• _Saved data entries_
--*--

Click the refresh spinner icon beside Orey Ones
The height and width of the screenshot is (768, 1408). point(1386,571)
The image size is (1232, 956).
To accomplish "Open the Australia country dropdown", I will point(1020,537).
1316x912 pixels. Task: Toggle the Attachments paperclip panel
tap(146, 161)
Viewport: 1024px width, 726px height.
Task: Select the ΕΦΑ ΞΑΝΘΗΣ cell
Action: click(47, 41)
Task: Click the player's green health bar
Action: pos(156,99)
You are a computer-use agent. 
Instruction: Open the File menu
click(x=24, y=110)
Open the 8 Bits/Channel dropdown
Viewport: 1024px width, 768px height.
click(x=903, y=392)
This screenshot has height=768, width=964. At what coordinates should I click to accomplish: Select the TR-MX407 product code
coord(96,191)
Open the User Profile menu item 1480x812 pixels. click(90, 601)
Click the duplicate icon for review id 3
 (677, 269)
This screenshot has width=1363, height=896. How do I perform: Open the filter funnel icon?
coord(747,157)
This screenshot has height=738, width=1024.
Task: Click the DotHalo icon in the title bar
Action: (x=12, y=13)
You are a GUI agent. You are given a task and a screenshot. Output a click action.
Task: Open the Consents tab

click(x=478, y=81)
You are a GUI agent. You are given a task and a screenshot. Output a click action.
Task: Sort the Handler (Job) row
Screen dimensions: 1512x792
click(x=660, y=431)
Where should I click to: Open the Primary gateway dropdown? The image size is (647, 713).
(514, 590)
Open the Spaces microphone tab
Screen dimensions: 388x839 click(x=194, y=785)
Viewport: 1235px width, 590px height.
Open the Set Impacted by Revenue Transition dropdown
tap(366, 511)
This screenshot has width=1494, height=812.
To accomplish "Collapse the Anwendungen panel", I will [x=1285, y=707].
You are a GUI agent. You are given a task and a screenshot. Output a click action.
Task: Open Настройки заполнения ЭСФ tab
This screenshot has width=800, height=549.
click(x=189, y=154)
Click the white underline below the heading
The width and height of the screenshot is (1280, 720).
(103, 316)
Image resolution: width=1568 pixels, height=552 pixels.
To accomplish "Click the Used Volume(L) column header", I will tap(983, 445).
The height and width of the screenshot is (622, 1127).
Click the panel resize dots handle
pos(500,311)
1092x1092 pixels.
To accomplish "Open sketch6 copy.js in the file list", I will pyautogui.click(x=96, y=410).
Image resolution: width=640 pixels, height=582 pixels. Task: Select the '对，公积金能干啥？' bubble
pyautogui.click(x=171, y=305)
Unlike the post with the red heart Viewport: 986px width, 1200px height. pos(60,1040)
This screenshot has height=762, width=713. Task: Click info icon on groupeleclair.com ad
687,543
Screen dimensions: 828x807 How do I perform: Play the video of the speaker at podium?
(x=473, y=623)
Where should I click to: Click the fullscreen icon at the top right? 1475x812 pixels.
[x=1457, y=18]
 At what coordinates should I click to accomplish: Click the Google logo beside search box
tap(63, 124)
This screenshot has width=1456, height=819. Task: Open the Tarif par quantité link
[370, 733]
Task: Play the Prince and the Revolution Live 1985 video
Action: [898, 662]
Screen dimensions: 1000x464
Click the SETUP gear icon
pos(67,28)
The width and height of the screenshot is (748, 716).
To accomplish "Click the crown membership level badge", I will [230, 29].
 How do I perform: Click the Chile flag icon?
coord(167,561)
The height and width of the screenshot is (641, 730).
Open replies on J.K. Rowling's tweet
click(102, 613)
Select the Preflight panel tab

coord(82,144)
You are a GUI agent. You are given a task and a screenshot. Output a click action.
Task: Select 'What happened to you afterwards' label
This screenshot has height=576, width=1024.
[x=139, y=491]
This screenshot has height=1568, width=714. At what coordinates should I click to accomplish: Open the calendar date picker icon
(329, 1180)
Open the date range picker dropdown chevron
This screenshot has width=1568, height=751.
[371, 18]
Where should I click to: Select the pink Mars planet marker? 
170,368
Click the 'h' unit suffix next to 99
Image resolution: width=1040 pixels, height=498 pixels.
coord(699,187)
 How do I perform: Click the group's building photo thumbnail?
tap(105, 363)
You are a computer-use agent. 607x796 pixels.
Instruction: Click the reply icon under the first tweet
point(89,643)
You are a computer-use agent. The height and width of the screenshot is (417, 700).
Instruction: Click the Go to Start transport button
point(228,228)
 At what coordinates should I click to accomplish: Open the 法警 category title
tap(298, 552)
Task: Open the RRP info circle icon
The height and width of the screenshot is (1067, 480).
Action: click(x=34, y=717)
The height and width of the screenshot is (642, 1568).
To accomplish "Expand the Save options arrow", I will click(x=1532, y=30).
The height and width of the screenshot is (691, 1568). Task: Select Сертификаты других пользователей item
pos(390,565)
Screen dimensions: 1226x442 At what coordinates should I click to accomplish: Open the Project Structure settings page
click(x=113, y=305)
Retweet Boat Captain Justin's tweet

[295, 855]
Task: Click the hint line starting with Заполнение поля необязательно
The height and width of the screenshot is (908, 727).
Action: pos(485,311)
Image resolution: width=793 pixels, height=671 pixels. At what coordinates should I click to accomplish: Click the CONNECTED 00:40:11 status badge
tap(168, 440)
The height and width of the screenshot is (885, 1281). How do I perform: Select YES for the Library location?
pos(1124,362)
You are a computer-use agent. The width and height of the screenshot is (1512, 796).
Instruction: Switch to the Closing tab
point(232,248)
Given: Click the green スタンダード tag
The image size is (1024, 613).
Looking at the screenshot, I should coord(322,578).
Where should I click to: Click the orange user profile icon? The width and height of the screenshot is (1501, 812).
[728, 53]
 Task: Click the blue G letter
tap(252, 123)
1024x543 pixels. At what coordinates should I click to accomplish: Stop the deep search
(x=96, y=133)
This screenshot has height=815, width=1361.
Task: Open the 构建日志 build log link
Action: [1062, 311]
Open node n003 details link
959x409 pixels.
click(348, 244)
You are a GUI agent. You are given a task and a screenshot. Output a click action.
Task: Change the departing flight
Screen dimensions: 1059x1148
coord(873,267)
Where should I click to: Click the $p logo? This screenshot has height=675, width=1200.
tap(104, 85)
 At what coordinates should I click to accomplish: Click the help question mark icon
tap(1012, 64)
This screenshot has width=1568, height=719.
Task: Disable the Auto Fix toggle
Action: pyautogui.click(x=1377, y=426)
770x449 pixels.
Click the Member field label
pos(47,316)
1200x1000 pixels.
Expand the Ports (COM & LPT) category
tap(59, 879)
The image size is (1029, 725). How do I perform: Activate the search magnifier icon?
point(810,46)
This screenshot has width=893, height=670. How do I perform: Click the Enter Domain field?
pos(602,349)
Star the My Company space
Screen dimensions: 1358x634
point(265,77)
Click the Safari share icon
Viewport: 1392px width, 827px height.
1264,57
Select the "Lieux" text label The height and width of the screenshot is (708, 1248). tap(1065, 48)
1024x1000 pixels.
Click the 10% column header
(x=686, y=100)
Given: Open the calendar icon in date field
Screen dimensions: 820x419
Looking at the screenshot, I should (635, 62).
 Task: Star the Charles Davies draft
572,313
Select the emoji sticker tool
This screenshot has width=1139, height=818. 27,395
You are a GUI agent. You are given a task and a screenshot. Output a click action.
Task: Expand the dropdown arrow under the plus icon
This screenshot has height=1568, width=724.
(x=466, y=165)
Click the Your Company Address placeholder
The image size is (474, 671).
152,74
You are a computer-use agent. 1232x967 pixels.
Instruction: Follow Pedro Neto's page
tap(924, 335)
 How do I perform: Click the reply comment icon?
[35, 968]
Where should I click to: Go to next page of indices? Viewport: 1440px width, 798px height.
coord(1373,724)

--*--

• _YOUR INSTRUCTIONS_
Restate each record word for word.

• _SOLUTION TO THIS TASK_
Click the refresh spinner icon beside Orey Ones
The height and width of the screenshot is (768, 1408). point(1386,571)
The image size is (1232, 956).
To accomplish "Open the Australia country dropdown", I will point(1020,537).
1316x912 pixels. Task: Toggle the Attachments paperclip panel
tap(146, 161)
Viewport: 1024px width, 726px height.
Task: Select the ΕΦΑ ΞΑΝΘΗΣ cell
Action: click(47, 41)
Task: Click the player's green health bar
Action: pos(156,99)
You are a computer-use agent. 
Instruction: Open the File menu
click(x=24, y=110)
Open the 8 Bits/Channel dropdown
Viewport: 1024px width, 768px height.
click(x=903, y=392)
This screenshot has height=768, width=964. At what coordinates should I click to accomplish: Select the TR-MX407 product code
coord(96,191)
Open the User Profile menu item 1480x812 pixels. click(90, 601)
Click the duplicate icon for review id 3
 (677, 269)
This screenshot has width=1363, height=896. How do I perform: Open the filter funnel icon?
coord(747,157)
This screenshot has height=738, width=1024.
Task: Click the DotHalo icon in the title bar
Action: (x=12, y=13)
You are a GUI agent. You are given a task and a screenshot. Output a click action.
Task: Open the Consents tab

click(x=478, y=81)
You are a GUI agent. You are given a task and a screenshot. Output a click action.
Task: Sort the Handler (Job) row
Screen dimensions: 1512x792
click(x=660, y=431)
Where should I click to: Open the Primary gateway dropdown? The image size is (647, 713).
(514, 590)
Open the Spaces microphone tab
Screen dimensions: 388x839 click(x=194, y=785)
Viewport: 1235px width, 590px height.
Open the Set Impacted by Revenue Transition dropdown
tap(366, 511)
This screenshot has width=1494, height=812.
To accomplish "Collapse the Anwendungen panel", I will [x=1285, y=707].
You are a GUI agent. You are given a task and a screenshot. Output a click action.
Task: Open Настройки заполнения ЭСФ tab
This screenshot has width=800, height=549.
click(x=189, y=154)
Click the white underline below the heading
The width and height of the screenshot is (1280, 720).
(103, 316)
Image resolution: width=1568 pixels, height=552 pixels.
To accomplish "Click the Used Volume(L) column header", I will tap(983, 445).
The height and width of the screenshot is (622, 1127).
Click the panel resize dots handle
pos(500,311)
1092x1092 pixels.
To accomplish "Open sketch6 copy.js in the file list", I will pyautogui.click(x=96, y=410).
Image resolution: width=640 pixels, height=582 pixels. Task: Select the '对，公积金能干啥？' bubble
pyautogui.click(x=171, y=305)
Unlike the post with the red heart Viewport: 986px width, 1200px height. pos(60,1040)
This screenshot has height=762, width=713. Task: Click info icon on groupeleclair.com ad
687,543
Screen dimensions: 828x807 How do I perform: Play the video of the speaker at podium?
(x=473, y=623)
Where should I click to: Click the fullscreen icon at the top right? 1475x812 pixels.
[x=1457, y=18]
 At what coordinates should I click to accomplish: Click the Google logo beside search box
tap(63, 124)
This screenshot has width=1456, height=819. Task: Open the Tarif par quantité link
[370, 733]
Task: Play the Prince and the Revolution Live 1985 video
Action: [898, 662]
Screen dimensions: 1000x464
Click the SETUP gear icon
pos(67,28)
The width and height of the screenshot is (748, 716).
To accomplish "Click the crown membership level badge", I will [230, 29].
 How do I perform: Click the Chile flag icon?
coord(167,561)
The height and width of the screenshot is (641, 730).
Open replies on J.K. Rowling's tweet
click(102, 613)
Select the Preflight panel tab

coord(82,144)
You are a GUI agent. You are given a task and a screenshot. Output a click action.
Task: Select 'What happened to you afterwards' label
This screenshot has height=576, width=1024.
[x=139, y=491]
This screenshot has height=1568, width=714. At what coordinates should I click to accomplish: Open the calendar date picker icon
(329, 1180)
Open the date range picker dropdown chevron
This screenshot has width=1568, height=751.
[371, 18]
Where should I click to: Select the pink Mars planet marker? 
170,368
Click the 'h' unit suffix next to 99
Image resolution: width=1040 pixels, height=498 pixels.
coord(699,187)
 How do I perform: Click the group's building photo thumbnail?
tap(105, 363)
You are a computer-use agent. 607x796 pixels.
Instruction: Click the reply icon under the first tweet
point(89,643)
You are a computer-use agent. The height and width of the screenshot is (417, 700).
Instruction: Click the Go to Start transport button
point(228,228)
 At what coordinates should I click to accomplish: Open the 法警 category title
tap(298, 552)
Task: Open the RRP info circle icon
The height and width of the screenshot is (1067, 480).
Action: click(x=34, y=717)
The height and width of the screenshot is (642, 1568).
To accomplish "Expand the Save options arrow", I will click(x=1532, y=30).
The height and width of the screenshot is (691, 1568). Task: Select Сертификаты других пользователей item
pos(390,565)
Screen dimensions: 1226x442 At what coordinates should I click to accomplish: Open the Project Structure settings page
click(x=113, y=305)
Retweet Boat Captain Justin's tweet

[295, 855]
Task: Click the hint line starting with Заполнение поля необязательно
The height and width of the screenshot is (908, 727).
Action: pos(485,311)
Image resolution: width=793 pixels, height=671 pixels. At what coordinates should I click to accomplish: Click the CONNECTED 00:40:11 status badge
tap(168, 440)
The height and width of the screenshot is (885, 1281). How do I perform: Select YES for the Library location?
pos(1124,362)
You are a computer-use agent. The width and height of the screenshot is (1512, 796).
Instruction: Switch to the Closing tab
point(232,248)
Given: Click the green スタンダード tag
The image size is (1024, 613).
Looking at the screenshot, I should coord(322,578).
Where should I click to: Click the orange user profile icon? The width and height of the screenshot is (1501, 812).
[728, 53]
 Task: Click the blue G letter
tap(252, 123)
1024x543 pixels. At what coordinates should I click to accomplish: Stop the deep search
(x=96, y=133)
This screenshot has height=815, width=1361.
Task: Open the 构建日志 build log link
Action: [1062, 311]
Open node n003 details link
959x409 pixels.
click(348, 244)
You are a GUI agent. You are given a task and a screenshot. Output a click action.
Task: Change the departing flight
Screen dimensions: 1059x1148
coord(873,267)
Where should I click to: Click the $p logo? This screenshot has height=675, width=1200.
tap(104, 85)
 At what coordinates should I click to accomplish: Click the help question mark icon
tap(1012, 64)
This screenshot has width=1568, height=719.
Task: Disable the Auto Fix toggle
Action: pyautogui.click(x=1377, y=426)
770x449 pixels.
Click the Member field label
pos(47,316)
1200x1000 pixels.
Expand the Ports (COM & LPT) category
tap(59, 879)
The image size is (1029, 725). How do I perform: Activate the search magnifier icon?
point(810,46)
This screenshot has width=893, height=670. How do I perform: Click the Enter Domain field?
pos(602,349)
Star the My Company space
Screen dimensions: 1358x634
point(265,77)
Click the Safari share icon
Viewport: 1392px width, 827px height.
1264,57
Select the "Lieux" text label The height and width of the screenshot is (708, 1248). tap(1065, 48)
1024x1000 pixels.
Click the 10% column header
(x=686, y=100)
Given: Open the calendar icon in date field
Screen dimensions: 820x419
Looking at the screenshot, I should (635, 62).
 Task: Star the Charles Davies draft
572,313
Select the emoji sticker tool
This screenshot has width=1139, height=818. 27,395
You are a GUI agent. You are given a task and a screenshot. Output a click action.
Task: Expand the dropdown arrow under the plus icon
This screenshot has height=1568, width=724.
(x=466, y=165)
Click the Your Company Address placeholder
The image size is (474, 671).
152,74
You are a computer-use agent. 1232x967 pixels.
Instruction: Follow Pedro Neto's page
tap(924, 335)
 How do I perform: Click the reply comment icon?
[35, 968]
Where should I click to: Go to next page of indices? Viewport: 1440px width, 798px height.
coord(1373,724)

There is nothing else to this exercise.